- _ABOUT THIS EXERCISE_
Return, word for word, the line containing "This screenshot has width=496, height=620." and every line after it through the last line of the records below.
(Beginning of DATA SUPPLIED)
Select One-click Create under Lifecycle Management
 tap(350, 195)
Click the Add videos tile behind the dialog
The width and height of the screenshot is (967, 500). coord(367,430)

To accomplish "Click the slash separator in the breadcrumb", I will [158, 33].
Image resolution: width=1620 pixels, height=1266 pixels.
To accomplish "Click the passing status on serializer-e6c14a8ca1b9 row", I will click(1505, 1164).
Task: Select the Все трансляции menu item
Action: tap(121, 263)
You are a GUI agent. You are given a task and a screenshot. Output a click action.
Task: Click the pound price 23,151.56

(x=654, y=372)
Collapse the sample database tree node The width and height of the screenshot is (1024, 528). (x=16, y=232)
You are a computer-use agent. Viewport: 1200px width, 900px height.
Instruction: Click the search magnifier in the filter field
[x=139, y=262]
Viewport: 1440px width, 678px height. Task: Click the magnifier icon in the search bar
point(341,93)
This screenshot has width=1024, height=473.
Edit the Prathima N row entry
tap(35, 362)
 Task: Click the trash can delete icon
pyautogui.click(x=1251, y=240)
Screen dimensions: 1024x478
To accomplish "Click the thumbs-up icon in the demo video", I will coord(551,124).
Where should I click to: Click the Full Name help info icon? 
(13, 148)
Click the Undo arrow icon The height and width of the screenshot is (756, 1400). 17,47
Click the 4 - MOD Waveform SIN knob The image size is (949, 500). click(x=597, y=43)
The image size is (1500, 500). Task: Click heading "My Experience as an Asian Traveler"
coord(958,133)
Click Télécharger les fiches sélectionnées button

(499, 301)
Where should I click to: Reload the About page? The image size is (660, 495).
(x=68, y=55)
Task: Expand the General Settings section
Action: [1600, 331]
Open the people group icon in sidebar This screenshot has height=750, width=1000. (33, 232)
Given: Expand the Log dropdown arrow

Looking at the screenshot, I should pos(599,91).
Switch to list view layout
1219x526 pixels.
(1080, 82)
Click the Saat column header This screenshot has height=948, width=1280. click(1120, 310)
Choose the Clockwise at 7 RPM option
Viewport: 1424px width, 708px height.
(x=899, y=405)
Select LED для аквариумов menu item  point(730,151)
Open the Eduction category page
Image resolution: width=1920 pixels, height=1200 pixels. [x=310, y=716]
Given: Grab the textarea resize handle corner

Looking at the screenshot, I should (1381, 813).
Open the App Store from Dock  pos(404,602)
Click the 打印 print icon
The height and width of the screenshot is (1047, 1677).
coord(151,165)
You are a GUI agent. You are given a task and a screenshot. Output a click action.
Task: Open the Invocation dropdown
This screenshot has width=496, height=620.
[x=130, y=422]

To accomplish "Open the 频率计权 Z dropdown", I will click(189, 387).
(End of DATA SUPPLIED)
- _RESPONSE TO THIS EXERCISE_
This screenshot has width=496, height=620.
[x=130, y=422]

To accomplish "Open the 频率计权 Z dropdown", I will click(189, 387).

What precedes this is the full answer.